Harm Reduction Policies and the Shaping of Canada’s Opioid Crisis
Bibliographic record
Abstract
The growing harms of the opioid crisis in Canada has encouraged proponents of harm reduction to implement safe injection sites. However, harm reduction policies continue to vary throughout the nation, resulting in restricted or no access to these facilities in several provinces and territories (Pelley, 2019). Safe injection sites have been recognized as a valuable harm reduction strategy that successfully reduces the harms associated with illicit drug use of both the individual drug user, as well as the local community (Kral & Davidson, 2017; Jackson, 2020; Mrazovac, et al., 2020; Lovisotto & Baker, 2021). These sites effectively reduce and prevent needle sharing, overdose-related deaths, street injection, disorderly conduct on the streets, hospital/emergency services, and encounters with law enforcement (Mrazovac, et al., 2020). While the existing literature widely argues for the increased implementation of these facilities, safe injection sites continue to be controversial out of concern that there will be an increased societal and economic cost (Kerr, et al., 2017; Serkissian, 2018; Giarratano, 2019).

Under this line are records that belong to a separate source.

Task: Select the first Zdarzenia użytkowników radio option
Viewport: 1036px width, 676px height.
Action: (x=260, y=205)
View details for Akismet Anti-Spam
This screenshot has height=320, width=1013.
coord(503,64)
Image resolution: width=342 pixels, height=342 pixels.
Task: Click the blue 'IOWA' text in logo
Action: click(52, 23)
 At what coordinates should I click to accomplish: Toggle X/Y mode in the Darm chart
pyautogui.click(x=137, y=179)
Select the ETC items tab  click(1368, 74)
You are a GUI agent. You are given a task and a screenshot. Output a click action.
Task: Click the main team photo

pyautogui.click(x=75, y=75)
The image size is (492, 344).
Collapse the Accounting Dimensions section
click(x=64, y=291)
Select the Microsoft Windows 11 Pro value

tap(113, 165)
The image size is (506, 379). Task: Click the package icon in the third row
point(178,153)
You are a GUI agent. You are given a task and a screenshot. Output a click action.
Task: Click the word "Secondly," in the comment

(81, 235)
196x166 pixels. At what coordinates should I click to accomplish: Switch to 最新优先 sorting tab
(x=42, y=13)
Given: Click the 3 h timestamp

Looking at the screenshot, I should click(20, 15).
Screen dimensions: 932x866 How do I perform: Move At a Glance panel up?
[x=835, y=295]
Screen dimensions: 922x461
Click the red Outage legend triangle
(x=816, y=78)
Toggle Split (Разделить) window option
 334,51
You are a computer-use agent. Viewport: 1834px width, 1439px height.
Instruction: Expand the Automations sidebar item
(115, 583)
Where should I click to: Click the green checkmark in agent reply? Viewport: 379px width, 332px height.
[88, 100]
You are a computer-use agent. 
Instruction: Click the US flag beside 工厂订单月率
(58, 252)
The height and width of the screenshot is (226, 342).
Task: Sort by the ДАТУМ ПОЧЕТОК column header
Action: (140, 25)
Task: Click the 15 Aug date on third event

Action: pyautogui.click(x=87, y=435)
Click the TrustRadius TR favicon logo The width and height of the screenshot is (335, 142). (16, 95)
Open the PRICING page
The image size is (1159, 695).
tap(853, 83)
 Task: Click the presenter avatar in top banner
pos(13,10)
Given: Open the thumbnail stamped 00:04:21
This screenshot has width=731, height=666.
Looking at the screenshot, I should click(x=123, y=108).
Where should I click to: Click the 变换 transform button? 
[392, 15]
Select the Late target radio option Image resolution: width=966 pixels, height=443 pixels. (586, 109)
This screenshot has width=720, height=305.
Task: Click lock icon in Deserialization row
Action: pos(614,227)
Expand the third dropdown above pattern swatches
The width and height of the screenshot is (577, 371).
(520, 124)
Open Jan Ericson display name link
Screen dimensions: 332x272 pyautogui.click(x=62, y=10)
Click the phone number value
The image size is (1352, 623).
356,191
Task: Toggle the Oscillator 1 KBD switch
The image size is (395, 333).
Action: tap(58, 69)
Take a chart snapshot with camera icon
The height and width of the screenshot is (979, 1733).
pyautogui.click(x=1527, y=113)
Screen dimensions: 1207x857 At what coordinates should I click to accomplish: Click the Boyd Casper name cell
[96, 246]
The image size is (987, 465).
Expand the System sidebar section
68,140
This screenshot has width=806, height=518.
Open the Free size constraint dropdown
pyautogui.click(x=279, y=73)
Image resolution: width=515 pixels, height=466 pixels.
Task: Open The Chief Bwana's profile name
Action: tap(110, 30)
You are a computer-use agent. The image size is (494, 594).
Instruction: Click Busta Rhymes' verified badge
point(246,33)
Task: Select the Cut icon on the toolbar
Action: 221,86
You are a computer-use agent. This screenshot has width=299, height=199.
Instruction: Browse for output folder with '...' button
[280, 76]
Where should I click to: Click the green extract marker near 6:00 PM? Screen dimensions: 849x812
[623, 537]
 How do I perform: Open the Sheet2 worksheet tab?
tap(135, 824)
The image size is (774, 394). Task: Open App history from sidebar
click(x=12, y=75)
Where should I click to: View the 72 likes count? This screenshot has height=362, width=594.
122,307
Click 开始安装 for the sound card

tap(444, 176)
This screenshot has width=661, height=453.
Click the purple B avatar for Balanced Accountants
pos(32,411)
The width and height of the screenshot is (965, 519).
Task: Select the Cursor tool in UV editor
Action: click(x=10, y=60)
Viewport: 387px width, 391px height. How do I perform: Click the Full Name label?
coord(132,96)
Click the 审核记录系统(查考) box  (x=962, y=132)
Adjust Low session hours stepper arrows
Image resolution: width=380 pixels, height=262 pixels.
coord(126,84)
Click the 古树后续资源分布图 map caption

This research analyzed the data from Statistics Canada’s September 2021 report on “Opioid and Stimulant-Related Harms in Canada”, to assess if there was any correlation between provinces and territories that had restricted or no access to safe injection sites and higher rates of opioid related harms and deaths (Special Advisory Committee on the Epidemic of Opioid Overdoses, 2021). Contrary to what has been found in the existing literature, this decreased access resulted in lower rates of opioid related harms and deaths. However, this research was capable of demonstrating the structural problems that lead to substance use disorder and ultimately demonstrated that the opioid crisis is still a serious problem that every region in the nation is still facing (Belzak & Halverson, 2018; Hatt, 2022).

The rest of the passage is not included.